Look through the lines below for the word "beside", and copy every line that has it.

(Entries provided Opens)

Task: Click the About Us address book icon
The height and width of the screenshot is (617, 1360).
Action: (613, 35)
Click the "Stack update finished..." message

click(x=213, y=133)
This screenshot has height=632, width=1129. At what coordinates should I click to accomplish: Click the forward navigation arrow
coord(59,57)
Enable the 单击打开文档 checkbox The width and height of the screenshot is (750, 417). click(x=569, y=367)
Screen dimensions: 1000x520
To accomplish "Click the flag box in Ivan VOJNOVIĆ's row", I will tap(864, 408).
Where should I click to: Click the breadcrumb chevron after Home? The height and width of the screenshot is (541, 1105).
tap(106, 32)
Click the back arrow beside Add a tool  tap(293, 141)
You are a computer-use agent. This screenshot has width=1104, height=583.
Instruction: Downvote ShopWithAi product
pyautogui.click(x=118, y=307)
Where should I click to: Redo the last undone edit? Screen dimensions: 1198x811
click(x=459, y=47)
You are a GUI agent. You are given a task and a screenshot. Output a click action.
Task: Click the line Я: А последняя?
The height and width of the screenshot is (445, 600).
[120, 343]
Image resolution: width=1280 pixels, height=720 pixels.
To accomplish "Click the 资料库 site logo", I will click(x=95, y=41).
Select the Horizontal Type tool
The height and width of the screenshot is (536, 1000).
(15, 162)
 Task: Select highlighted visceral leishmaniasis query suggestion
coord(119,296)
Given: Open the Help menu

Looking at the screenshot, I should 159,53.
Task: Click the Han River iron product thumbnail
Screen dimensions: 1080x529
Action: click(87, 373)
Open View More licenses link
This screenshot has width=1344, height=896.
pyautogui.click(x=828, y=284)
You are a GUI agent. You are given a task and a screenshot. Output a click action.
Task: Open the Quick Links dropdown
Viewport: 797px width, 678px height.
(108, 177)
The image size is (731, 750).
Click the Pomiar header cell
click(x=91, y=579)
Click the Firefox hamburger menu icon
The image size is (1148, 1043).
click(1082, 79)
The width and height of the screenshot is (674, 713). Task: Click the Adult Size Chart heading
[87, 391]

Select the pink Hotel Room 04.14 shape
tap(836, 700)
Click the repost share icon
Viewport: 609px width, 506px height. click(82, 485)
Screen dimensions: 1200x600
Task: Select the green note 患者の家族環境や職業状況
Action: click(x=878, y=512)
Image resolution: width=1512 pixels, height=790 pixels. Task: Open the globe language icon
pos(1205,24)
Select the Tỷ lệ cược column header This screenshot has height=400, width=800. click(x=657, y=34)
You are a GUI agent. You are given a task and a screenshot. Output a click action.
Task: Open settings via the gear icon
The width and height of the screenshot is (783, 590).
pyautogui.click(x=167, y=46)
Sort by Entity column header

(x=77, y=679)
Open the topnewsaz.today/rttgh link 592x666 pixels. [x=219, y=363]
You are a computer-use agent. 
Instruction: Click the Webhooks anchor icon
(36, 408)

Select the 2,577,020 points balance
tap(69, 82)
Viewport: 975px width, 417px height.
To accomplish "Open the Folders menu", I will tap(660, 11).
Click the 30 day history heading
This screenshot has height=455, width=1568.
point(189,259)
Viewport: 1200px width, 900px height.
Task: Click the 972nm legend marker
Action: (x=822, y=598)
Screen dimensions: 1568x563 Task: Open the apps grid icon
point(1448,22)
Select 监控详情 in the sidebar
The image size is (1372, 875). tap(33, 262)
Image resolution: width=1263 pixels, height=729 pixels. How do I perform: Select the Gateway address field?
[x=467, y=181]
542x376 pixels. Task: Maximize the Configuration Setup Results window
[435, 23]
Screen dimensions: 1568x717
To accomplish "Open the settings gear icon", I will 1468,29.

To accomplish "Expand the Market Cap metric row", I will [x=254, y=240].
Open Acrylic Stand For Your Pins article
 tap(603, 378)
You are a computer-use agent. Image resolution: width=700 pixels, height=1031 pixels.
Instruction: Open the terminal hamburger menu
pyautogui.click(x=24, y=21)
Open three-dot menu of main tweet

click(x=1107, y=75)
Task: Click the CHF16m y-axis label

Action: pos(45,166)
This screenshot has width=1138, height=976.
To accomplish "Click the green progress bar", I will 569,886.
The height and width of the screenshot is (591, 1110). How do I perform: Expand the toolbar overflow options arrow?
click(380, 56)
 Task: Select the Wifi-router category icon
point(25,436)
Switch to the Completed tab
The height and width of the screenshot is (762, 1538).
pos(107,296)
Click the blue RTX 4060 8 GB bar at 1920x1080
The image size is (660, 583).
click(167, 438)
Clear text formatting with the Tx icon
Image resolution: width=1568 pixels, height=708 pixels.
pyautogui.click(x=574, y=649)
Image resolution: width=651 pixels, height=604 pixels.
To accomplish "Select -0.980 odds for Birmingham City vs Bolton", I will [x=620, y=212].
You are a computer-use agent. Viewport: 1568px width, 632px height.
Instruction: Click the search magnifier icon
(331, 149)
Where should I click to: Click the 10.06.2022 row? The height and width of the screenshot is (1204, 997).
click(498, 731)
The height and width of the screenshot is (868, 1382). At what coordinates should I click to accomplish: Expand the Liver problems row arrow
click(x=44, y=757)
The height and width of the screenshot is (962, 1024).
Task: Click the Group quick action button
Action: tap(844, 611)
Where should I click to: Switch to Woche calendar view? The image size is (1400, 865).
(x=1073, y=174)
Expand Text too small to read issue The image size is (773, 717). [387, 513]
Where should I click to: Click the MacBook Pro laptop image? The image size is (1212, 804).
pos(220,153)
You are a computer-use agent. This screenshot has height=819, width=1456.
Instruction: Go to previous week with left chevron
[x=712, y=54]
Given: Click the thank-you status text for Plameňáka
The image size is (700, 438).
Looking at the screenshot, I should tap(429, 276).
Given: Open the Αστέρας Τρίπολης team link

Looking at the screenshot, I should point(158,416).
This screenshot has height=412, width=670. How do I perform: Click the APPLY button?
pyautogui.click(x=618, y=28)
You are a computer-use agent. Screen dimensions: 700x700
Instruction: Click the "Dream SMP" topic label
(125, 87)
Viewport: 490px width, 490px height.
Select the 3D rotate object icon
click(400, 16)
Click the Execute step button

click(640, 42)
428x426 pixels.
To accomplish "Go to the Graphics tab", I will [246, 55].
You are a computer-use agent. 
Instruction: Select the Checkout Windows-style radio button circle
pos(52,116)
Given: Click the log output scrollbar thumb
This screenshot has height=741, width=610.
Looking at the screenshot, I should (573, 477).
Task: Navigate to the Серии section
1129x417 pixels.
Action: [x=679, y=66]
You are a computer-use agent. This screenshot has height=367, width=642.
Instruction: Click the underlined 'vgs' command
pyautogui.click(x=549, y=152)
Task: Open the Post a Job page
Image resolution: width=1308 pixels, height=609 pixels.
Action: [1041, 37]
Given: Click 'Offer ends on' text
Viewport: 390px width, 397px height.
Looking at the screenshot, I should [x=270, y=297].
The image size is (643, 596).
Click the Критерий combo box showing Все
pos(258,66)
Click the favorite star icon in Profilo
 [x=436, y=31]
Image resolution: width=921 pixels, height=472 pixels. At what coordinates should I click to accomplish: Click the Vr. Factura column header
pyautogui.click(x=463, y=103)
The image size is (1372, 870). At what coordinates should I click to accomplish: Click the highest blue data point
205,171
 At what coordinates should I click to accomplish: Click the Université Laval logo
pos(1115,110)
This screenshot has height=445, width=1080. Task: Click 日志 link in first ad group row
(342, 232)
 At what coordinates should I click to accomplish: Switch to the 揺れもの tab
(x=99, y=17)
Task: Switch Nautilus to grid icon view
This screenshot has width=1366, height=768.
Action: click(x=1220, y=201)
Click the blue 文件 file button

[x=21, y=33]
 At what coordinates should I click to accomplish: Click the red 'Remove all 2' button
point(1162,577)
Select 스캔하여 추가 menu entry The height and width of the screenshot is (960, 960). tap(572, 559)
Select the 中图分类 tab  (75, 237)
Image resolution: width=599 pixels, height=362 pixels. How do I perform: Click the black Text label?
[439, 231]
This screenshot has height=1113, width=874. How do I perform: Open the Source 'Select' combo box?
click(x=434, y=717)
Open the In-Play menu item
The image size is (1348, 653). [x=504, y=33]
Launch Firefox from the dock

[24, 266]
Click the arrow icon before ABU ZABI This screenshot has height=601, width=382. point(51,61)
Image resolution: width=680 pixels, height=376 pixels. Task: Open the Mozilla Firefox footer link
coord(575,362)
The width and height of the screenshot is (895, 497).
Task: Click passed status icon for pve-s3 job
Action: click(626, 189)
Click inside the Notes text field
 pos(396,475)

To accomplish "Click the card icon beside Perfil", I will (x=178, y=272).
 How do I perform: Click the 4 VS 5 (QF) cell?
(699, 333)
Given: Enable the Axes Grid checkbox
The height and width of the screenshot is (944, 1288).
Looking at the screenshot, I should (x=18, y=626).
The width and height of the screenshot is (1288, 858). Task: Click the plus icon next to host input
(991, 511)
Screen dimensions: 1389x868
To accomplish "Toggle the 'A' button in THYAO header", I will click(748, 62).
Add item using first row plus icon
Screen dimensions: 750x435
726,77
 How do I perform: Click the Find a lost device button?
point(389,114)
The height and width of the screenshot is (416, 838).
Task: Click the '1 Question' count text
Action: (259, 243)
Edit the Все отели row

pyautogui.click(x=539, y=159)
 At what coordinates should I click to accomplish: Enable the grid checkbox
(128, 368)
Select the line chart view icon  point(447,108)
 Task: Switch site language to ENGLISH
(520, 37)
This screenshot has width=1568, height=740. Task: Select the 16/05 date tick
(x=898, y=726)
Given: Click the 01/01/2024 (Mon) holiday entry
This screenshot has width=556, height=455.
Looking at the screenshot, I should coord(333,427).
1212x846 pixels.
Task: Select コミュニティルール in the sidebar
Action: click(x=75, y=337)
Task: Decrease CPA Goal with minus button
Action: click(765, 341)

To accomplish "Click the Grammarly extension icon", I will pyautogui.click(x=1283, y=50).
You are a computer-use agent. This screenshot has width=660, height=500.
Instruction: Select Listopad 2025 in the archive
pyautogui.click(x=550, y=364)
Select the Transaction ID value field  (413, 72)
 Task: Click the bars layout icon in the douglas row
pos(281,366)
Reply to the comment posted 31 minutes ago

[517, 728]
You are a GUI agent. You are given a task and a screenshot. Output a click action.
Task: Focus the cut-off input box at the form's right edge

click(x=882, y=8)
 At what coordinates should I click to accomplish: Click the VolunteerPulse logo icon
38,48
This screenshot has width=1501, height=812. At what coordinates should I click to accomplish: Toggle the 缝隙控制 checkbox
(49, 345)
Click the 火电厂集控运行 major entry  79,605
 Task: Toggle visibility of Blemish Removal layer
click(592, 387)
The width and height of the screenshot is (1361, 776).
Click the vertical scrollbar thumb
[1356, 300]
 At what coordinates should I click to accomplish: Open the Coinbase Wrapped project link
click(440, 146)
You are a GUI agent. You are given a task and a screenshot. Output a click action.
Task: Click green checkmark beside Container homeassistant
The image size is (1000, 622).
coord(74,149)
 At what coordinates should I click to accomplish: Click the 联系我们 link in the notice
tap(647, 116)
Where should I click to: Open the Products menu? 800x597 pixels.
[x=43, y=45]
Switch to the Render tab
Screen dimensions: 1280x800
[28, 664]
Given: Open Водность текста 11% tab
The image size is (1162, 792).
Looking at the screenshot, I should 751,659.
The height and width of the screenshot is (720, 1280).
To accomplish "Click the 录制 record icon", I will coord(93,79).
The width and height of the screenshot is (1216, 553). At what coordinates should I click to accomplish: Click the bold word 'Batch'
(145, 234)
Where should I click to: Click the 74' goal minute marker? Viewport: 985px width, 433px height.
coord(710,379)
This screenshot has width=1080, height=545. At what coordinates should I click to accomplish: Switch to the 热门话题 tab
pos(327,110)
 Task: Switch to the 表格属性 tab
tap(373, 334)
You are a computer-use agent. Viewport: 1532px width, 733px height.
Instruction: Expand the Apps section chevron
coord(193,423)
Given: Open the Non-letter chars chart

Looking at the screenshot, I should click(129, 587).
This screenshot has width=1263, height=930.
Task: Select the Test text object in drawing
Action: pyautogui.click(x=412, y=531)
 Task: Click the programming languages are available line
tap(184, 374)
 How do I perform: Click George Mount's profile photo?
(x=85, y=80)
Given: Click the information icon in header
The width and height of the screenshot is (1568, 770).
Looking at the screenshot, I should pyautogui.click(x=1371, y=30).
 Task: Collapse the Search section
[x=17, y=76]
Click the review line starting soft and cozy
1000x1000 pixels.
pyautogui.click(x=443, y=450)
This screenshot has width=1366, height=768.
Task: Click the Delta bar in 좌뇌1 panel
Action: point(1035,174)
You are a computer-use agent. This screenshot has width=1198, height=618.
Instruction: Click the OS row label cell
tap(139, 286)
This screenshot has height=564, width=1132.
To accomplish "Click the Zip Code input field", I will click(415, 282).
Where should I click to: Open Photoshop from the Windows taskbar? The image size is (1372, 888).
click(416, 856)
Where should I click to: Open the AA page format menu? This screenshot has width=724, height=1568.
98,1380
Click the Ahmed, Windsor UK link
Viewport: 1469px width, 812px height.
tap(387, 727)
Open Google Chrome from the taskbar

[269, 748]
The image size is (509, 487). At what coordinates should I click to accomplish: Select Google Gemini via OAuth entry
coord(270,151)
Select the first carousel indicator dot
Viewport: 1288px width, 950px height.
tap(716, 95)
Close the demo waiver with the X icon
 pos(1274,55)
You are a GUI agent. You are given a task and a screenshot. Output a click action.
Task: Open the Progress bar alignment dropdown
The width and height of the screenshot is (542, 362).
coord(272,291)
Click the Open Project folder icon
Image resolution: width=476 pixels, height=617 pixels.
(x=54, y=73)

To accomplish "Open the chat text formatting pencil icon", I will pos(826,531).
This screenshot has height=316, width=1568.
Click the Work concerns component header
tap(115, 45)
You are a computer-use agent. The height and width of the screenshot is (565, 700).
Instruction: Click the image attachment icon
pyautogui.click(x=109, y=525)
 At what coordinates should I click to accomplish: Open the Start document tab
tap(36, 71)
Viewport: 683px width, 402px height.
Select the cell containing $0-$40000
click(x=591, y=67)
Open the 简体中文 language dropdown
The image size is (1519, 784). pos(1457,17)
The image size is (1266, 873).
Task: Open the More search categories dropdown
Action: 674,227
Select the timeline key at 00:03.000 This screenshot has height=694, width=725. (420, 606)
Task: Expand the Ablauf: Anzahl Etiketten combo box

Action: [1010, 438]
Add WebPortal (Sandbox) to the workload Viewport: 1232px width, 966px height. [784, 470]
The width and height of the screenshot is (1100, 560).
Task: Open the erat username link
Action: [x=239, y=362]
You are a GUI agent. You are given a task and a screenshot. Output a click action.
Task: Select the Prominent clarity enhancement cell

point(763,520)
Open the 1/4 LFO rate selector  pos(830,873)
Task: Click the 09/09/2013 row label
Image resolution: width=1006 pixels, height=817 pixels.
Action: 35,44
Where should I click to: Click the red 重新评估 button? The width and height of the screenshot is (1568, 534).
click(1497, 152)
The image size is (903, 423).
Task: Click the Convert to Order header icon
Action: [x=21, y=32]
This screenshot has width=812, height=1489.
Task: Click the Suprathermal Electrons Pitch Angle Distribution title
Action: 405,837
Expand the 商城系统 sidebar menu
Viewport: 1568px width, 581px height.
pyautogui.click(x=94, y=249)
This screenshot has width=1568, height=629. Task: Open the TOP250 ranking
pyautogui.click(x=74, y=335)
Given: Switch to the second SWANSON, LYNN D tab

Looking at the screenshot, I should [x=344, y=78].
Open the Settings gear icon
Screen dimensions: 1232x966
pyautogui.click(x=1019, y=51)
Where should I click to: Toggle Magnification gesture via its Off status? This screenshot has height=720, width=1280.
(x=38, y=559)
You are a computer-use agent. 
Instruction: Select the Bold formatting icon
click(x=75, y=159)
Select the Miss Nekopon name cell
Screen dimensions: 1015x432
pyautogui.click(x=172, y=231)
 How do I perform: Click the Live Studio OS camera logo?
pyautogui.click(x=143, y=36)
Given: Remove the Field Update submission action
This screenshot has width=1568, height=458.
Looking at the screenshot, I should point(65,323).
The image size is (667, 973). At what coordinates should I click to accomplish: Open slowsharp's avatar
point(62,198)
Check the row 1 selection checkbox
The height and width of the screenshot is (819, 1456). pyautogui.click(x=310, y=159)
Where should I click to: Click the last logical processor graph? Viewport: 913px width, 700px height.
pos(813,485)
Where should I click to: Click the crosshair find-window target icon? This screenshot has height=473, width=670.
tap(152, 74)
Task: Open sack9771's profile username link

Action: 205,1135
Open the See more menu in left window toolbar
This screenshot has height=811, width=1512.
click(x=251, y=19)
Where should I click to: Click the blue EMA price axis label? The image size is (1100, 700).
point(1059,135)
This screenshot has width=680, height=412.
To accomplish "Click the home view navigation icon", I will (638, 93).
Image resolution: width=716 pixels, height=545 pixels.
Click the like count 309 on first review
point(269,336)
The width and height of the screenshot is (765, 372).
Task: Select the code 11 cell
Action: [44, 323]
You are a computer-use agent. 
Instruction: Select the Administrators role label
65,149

(Entries provided Closes)

» **Response**:
Click the back arrow beside Add a tool  tap(293, 141)
To accomplish "Click the card icon beside Perfil", I will (x=178, y=272).
Task: Click green checkmark beside Container homeassistant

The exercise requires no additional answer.